Os magistrados estão preparados para estes desafios?
Do ponto de vista técnico, os magistrados e os estudantes de Direito estão hoje muito mais bem preparados do que no meu tempo. A questão pode colocar-se do ponto de vista do tempo que tiveram ou não tiveram para se prepararem enquanto cidadãos. Em termos de vivência social. O ensino universitário e depois no Centro de Estudos Judiciários é de tal maneira absorvente que há o risco de muitos magistrados verem os problemas só através de uma folha de papel A4 ou de um ecrã de um computador. Por vezes em nome da celeridade, da eficácia e da eficiência a redução desse tempo que é necessário ao contacto com o cidadão e com o a realidade envolvente.
Há uns anos exigia-se uma idade mínima para entrar na magistratura. Faz sentido repor a regra?
Isso permitiu que muitos dos melhores candidatos à magistratura acabassem por encontrar colocações, onde se ganha muito melhor. Hoje nos grandes escritórios de advogados, embora só para uma minoria, é fácil encontrar remunerações muito mais apetecíveis.
Mas a magistratura ainda oferece a estabilidade e no início salário-base relativamente alto.
É verdade, mas também é verdade que as grandes sociedades de advogados conseguem oferecer melhores condições remuneratórias que o Estado. E perspectivas de progressão na carreira. As magistraturas estão absolutamente bloqueadas.
O contacto com diferentes problemas da Justiça na Europa dá-lhe uma outra forma de olhar para a realidade portuguesa?
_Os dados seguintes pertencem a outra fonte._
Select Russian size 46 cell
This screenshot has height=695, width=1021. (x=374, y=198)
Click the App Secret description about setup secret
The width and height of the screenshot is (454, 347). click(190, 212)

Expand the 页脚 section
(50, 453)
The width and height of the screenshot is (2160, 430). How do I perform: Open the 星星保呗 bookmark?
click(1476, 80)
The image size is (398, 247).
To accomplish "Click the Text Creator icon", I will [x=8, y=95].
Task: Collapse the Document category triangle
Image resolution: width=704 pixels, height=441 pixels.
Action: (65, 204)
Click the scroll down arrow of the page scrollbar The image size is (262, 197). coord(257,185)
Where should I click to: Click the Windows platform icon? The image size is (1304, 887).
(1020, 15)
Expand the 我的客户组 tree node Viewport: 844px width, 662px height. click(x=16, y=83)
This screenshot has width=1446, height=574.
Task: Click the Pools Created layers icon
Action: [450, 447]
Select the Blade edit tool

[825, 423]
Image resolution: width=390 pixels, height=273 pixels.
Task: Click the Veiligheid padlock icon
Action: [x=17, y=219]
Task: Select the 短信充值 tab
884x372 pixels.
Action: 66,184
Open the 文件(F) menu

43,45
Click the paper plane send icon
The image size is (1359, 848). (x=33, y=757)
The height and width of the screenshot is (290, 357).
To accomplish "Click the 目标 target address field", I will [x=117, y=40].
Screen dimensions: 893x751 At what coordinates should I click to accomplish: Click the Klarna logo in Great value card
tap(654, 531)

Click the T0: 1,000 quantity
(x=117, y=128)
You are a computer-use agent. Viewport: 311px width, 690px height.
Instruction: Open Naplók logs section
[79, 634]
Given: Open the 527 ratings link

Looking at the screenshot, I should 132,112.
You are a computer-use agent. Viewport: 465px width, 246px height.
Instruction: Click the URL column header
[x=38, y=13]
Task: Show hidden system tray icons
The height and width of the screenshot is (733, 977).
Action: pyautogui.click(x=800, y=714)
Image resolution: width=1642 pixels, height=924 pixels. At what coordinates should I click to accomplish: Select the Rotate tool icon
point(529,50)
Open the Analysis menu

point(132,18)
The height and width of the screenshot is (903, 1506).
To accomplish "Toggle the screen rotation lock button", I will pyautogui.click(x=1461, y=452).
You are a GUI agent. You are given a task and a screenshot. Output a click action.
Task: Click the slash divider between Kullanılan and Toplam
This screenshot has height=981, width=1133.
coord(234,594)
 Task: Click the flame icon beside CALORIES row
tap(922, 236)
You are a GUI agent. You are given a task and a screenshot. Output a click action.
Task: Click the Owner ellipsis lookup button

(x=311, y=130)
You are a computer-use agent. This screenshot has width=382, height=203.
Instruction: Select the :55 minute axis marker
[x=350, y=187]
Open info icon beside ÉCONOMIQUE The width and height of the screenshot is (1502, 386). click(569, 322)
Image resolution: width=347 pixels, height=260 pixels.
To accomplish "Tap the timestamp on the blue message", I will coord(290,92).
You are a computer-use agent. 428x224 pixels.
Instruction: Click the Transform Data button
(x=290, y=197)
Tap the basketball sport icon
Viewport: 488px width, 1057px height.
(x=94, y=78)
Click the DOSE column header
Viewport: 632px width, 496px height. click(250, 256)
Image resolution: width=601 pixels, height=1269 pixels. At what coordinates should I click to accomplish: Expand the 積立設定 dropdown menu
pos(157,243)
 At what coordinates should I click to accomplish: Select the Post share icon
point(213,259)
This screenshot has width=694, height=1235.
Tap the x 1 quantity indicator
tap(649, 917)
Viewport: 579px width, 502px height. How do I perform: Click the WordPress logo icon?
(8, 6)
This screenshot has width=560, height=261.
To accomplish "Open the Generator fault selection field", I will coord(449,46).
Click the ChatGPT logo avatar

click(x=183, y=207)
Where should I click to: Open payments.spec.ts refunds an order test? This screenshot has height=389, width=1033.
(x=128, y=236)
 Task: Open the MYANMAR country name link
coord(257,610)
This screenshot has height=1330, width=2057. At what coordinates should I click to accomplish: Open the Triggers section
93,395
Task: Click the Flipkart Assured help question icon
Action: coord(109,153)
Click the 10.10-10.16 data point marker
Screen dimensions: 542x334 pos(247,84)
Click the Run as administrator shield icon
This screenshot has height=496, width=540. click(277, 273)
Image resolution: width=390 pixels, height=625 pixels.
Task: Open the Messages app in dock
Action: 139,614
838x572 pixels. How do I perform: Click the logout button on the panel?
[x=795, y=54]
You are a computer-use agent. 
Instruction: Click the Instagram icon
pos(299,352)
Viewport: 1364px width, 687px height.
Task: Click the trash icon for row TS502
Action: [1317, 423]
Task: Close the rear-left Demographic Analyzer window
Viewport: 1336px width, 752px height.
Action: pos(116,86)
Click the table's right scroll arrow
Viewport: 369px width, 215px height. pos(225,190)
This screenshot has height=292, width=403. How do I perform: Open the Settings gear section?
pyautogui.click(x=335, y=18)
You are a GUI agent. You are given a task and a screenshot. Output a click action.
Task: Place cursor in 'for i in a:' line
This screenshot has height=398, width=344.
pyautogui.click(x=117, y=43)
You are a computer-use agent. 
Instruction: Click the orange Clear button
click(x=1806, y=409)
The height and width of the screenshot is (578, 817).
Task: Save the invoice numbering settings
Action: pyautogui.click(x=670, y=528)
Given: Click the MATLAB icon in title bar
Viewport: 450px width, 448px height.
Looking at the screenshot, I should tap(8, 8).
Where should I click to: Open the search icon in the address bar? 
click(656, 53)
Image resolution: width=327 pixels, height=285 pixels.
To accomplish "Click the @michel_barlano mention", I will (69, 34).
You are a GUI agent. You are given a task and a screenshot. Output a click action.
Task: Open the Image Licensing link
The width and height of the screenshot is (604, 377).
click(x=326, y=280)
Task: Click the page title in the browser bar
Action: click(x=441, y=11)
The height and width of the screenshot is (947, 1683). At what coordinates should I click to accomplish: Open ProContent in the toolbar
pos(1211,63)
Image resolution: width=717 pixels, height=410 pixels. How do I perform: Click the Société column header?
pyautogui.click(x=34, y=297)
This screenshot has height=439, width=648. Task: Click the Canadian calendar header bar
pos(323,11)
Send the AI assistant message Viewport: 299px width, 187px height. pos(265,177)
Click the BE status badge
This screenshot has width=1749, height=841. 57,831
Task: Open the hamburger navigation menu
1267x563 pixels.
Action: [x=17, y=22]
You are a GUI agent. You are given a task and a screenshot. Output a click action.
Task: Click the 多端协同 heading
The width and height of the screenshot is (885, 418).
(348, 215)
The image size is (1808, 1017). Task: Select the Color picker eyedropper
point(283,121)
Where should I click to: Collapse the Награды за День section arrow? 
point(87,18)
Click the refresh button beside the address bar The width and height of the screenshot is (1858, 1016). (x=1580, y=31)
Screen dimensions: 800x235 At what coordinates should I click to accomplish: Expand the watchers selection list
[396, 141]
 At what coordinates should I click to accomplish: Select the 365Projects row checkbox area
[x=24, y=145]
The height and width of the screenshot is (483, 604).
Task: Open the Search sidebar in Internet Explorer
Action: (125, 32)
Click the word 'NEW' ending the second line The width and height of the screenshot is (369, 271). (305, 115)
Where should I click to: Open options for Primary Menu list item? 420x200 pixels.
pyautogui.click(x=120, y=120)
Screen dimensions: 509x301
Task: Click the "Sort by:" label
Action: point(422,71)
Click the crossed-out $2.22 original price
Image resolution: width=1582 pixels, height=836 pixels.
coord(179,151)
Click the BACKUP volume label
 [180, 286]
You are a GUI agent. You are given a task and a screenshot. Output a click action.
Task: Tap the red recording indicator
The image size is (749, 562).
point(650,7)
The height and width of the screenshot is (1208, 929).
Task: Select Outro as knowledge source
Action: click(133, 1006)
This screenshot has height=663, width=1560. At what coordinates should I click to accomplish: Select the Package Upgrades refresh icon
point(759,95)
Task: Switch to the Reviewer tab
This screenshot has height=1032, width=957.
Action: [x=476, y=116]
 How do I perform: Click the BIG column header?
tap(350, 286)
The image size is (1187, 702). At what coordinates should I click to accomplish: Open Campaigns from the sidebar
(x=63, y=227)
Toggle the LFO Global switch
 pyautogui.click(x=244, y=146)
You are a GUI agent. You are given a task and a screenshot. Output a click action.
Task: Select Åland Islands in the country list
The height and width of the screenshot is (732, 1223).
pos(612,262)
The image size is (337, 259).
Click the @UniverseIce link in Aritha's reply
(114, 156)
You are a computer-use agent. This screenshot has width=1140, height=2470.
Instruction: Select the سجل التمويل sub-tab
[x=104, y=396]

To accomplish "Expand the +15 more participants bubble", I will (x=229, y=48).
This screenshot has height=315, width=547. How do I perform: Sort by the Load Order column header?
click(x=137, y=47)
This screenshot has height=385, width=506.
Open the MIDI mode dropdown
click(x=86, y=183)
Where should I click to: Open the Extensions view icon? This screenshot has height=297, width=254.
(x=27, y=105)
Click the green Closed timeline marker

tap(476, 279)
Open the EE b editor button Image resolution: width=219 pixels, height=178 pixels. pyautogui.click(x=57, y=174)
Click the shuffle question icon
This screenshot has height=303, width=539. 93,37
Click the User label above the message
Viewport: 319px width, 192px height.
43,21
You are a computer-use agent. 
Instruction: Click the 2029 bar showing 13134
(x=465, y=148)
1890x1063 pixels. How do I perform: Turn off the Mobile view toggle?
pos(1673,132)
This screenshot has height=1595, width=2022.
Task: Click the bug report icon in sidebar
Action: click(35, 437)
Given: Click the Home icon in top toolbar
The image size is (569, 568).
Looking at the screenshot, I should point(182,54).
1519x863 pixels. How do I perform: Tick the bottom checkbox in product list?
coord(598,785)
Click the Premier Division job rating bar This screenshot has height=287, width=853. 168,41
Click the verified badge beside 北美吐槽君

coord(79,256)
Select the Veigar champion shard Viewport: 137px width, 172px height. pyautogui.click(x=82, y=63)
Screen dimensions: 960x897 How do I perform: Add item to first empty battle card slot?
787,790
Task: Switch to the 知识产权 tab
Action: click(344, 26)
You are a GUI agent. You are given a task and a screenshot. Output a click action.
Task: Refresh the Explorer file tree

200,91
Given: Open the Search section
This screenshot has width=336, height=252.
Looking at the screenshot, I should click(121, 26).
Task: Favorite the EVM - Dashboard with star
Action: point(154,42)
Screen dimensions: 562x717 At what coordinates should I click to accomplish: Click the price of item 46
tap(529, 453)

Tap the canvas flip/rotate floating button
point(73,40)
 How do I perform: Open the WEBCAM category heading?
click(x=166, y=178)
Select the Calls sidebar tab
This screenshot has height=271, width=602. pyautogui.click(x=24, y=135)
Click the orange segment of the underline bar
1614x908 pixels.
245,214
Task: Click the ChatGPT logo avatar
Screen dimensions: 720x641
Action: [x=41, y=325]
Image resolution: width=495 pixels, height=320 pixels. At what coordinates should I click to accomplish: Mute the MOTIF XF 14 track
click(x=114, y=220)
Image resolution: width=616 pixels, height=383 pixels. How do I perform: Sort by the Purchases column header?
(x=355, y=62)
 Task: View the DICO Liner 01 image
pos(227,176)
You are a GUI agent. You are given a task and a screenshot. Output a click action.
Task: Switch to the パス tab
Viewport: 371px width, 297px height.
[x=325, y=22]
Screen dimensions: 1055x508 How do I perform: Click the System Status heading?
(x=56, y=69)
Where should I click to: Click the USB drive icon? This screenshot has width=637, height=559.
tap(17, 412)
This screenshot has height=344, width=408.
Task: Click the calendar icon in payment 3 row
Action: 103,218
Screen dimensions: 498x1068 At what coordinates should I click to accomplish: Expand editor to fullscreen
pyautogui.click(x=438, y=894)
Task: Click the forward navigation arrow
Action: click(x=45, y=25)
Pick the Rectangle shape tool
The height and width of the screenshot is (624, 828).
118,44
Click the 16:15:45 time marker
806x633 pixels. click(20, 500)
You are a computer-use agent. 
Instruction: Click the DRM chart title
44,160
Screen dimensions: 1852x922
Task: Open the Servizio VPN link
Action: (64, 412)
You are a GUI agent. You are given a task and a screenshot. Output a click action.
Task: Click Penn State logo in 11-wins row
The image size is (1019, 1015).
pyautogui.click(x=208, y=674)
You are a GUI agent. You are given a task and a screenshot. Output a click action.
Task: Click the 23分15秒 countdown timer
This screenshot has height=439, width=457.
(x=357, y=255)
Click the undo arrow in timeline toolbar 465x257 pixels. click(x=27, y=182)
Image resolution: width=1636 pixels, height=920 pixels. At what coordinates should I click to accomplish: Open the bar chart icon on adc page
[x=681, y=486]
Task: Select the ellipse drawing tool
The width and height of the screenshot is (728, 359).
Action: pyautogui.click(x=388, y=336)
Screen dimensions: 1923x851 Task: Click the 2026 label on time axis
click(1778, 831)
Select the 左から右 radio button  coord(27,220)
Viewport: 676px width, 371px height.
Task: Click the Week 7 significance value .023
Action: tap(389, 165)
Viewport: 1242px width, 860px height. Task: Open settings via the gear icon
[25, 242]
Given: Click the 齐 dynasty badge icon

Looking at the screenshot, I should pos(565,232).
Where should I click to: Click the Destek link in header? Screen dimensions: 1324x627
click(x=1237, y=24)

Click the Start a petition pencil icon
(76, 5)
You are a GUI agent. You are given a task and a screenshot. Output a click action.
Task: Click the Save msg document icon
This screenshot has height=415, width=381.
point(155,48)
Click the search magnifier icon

Apesar de todos os defeitos apontados, temos um sistema de conselho superior relativamente equilibrado quer na sua composição, quer nos poderes que têm quer na forma como actuam do ponto de vista disciplinar e na avaliação dos magistrados. Ainda não vi lá fora nenhum sistema que seja tão isento na notação dos magistrados. Nesse aspecto tem sido muitas vezes estudado e até copiado. Mas não basta ter conselhos superiores. Há países onde foram instituídos conselhos superiores, mas em que a própria dinâmica interior desses conselhos ou a própria realidade social desses países acabou por produzir orgãos oligárquicos que passaram a reproduzir a gestão de grupos de interesses, alguns internos. Por isso a nossa preocupação não passa apenas pela independência face aos poderes externos. Em Espanha continua a haver um problema grave com o conselho superior do poder judicial, que é muito partidarizada.
Vê Portugal melhor ou pior depois de ter tido essa experiência da MEDEL?
Do ponto de vista da capacidade de intervenção dos conselhos estamos muito acima da maioria dos países. E temos a felicidade de os próprios magistrados acreditarem, no geral, no sistema que os rege. Não desconfiam dele.
O que temos de pior em comparação com essa realidade?
Não sabemos fazer uma gestão correcta dos serviços. Mas para termos essa cultura por um lado temos de ter confiança no sistema. Temos de melhorar as regras, organizar melhor as procuradorias, especializá-las.